Today, the California Film Commission (CFC) issued a new Progress Report for the state’s Film and Television Tax Credit Program. The updated report includes detailed information regarding program performance for the 2013-2014 fiscal year, as well as spending estimates and project detail for the 2014-2015 fiscal year. For those considering how to make California more competitive in attracting new film and television projects and jobs, the report highlights both the program’s successes and opportunities for program improvement.

The 32-page report can be downloaded from the CFC or via the Resources section of this site.

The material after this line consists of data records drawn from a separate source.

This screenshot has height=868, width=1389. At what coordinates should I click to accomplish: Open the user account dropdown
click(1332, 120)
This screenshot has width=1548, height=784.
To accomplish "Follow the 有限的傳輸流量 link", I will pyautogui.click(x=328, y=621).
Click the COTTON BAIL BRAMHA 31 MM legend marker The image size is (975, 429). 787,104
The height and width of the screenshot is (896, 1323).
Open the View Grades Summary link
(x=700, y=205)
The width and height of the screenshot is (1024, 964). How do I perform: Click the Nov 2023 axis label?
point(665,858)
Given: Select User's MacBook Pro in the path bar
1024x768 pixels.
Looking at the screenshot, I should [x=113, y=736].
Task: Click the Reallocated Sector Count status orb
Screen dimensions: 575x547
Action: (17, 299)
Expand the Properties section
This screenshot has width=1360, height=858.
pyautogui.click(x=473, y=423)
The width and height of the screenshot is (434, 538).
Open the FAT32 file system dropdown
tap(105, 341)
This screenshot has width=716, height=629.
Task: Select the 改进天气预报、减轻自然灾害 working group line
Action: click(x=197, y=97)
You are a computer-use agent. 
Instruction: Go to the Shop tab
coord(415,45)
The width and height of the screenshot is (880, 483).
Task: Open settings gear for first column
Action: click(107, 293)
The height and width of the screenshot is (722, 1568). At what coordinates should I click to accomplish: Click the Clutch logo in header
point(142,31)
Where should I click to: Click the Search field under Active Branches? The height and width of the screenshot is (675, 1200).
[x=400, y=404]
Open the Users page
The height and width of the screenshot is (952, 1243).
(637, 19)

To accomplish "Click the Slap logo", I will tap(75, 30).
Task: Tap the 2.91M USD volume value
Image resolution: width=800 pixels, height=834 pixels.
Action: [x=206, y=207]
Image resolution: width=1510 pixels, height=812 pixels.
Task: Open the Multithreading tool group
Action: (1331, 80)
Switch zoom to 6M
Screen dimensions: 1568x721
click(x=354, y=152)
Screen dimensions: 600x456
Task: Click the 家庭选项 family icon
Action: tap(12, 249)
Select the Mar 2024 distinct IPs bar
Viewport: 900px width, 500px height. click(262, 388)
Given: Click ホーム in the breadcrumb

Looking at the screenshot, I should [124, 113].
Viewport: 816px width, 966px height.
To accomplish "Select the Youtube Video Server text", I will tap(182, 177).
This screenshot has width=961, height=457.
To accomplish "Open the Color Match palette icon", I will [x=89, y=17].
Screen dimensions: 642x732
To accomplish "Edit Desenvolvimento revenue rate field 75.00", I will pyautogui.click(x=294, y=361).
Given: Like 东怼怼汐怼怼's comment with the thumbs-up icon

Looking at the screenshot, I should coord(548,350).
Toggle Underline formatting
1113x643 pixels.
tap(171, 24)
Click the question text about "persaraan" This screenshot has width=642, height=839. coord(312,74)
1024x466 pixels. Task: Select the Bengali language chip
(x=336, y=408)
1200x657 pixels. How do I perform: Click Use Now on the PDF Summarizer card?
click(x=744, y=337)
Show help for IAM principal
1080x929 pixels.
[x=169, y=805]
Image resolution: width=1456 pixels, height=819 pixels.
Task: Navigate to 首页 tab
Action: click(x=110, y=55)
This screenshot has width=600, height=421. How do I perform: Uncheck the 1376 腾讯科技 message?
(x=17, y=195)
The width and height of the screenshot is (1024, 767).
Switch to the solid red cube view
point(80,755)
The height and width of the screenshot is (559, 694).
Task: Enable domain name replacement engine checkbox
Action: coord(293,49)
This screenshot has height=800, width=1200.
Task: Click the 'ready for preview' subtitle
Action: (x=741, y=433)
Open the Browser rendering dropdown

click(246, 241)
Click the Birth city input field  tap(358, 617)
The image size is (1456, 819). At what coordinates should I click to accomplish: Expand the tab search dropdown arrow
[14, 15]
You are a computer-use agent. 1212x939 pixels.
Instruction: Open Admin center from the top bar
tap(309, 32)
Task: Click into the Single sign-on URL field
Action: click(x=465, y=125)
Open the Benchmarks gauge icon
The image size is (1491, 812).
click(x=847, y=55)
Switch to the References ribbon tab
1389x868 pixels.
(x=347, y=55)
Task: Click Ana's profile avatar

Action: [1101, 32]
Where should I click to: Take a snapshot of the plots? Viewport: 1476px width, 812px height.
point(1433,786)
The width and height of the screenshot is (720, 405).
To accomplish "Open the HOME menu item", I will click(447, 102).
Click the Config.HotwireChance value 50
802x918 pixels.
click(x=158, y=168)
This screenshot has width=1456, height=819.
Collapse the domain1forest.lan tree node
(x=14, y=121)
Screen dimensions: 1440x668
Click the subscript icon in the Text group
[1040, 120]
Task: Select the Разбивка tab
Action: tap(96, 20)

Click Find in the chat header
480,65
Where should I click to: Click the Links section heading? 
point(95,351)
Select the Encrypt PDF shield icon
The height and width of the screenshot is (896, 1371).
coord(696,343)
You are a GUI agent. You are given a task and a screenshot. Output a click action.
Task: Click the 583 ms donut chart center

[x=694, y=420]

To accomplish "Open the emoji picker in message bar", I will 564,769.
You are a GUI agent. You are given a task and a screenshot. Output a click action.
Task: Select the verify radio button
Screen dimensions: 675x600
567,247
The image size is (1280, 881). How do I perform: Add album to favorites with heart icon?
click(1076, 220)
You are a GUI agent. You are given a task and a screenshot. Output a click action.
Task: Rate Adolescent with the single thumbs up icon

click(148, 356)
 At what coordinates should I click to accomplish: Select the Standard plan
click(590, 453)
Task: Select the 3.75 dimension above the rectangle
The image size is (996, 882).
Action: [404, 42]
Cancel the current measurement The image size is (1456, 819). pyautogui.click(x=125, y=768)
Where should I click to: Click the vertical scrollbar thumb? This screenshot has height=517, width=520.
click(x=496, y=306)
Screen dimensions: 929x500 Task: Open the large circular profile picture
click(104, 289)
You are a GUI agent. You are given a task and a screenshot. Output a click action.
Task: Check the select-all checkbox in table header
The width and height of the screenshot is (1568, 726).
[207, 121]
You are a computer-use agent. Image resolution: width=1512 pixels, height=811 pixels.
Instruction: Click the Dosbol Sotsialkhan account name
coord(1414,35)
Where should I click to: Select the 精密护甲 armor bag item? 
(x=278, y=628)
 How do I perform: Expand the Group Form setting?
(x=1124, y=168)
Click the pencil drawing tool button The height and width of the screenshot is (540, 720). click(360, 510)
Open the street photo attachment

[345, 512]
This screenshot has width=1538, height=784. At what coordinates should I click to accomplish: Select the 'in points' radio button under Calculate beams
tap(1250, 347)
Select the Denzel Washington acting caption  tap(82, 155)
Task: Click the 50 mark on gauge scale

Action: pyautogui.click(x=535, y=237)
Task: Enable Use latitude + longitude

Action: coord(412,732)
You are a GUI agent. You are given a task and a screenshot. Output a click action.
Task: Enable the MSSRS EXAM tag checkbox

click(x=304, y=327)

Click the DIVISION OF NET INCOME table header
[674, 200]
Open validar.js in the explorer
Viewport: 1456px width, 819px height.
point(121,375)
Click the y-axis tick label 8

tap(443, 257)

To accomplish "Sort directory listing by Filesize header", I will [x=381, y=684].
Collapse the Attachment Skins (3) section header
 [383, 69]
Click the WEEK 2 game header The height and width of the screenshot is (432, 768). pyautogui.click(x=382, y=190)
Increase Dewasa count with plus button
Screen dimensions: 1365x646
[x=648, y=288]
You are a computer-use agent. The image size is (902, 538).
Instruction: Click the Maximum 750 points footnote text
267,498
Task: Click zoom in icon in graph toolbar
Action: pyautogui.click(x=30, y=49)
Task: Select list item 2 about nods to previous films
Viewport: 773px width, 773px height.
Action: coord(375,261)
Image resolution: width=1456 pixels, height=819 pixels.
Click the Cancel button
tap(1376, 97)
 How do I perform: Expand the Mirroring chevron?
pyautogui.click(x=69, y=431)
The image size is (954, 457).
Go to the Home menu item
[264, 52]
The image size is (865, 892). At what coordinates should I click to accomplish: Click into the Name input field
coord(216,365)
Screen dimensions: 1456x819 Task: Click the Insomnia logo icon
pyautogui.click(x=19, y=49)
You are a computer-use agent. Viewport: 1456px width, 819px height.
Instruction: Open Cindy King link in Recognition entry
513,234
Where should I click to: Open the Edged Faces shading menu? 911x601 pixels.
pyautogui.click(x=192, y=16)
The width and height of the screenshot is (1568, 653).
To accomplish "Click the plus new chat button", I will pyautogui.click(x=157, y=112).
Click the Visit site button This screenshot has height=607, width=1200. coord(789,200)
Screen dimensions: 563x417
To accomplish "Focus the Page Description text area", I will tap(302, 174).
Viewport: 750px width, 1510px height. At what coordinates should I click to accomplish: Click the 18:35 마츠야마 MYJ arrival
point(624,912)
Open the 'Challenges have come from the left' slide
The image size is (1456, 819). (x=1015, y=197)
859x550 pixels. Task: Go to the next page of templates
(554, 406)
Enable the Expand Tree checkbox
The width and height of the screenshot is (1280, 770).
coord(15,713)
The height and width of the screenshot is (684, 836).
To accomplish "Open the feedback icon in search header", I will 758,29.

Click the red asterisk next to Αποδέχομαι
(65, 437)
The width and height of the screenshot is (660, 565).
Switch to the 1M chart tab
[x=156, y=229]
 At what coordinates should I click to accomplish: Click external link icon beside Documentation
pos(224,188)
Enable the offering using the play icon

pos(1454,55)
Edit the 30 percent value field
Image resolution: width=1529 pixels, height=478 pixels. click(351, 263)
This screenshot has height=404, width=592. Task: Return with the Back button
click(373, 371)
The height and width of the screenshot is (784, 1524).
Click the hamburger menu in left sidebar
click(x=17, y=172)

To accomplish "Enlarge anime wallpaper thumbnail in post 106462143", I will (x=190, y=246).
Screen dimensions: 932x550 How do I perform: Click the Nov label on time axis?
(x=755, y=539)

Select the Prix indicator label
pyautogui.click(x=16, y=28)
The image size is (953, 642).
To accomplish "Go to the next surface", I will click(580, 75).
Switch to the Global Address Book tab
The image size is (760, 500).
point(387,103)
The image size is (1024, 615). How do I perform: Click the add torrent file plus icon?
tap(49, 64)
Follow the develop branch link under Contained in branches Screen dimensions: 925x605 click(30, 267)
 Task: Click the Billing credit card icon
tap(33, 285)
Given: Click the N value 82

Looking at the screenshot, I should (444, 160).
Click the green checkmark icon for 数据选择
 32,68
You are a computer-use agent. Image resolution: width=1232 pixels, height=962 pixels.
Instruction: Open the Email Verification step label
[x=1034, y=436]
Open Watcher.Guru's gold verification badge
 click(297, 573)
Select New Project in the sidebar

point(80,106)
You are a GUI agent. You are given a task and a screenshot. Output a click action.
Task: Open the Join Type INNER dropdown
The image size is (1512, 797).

Meanwhile, here is a brief summary of the report’s key findings:

  • Since the program’s inception in mid-2009, the California Film & Television Tax Credit Program has allocated (reserved) approximately $700 million in tax credits for eligible film and television projects.
  • To-date, California’s $700 million investment in its film industry has yielded $5.39 billion in aggregated direct spending by film producers, including an estimated $1.72 billion in qualified (below-the-line) wage payments.
  • Demand for California film credits exceeds supply, and evidence shows that most qualifying projects that are ultimately denied tax credits due to California’s insufficient incentive budget will film outside California out of financial necessity.
  • Over the past four years, an estimated $2 billion in direct production spending has been lost through the unfortunate flight of incentive-waitlisted film projects to non-California jurisdictions. This figure does not include losses from film projects that never applied or qualified for tax credits in California.
  • To date, California’s film incentive has encouraged six TV series to relocate to California for series production. Each year, the CFC receives numerous applications from TV producers looking to relocate shows to California, but to date the only shows to follow through were those lucky enough to be selected in the state’s film incentive lottery.
  • California’s program has been highly successful in targeting several types of film projects at risk of runaway production: basic cable TV series and low-to-mid-budget feature films. Unfortunately, California continues to lose market share in other important industry segments. The state remains uncompetitive in attracting network television dramas and big-budget “tent-pole” feature films.
  • Eleven counties across the state have documented evidence of the importance of film production to their local economies. The CFC’s report devotes a full two pages to articulating these benefits, which amount to millions in direct local spending on wages, hotel stays and catering.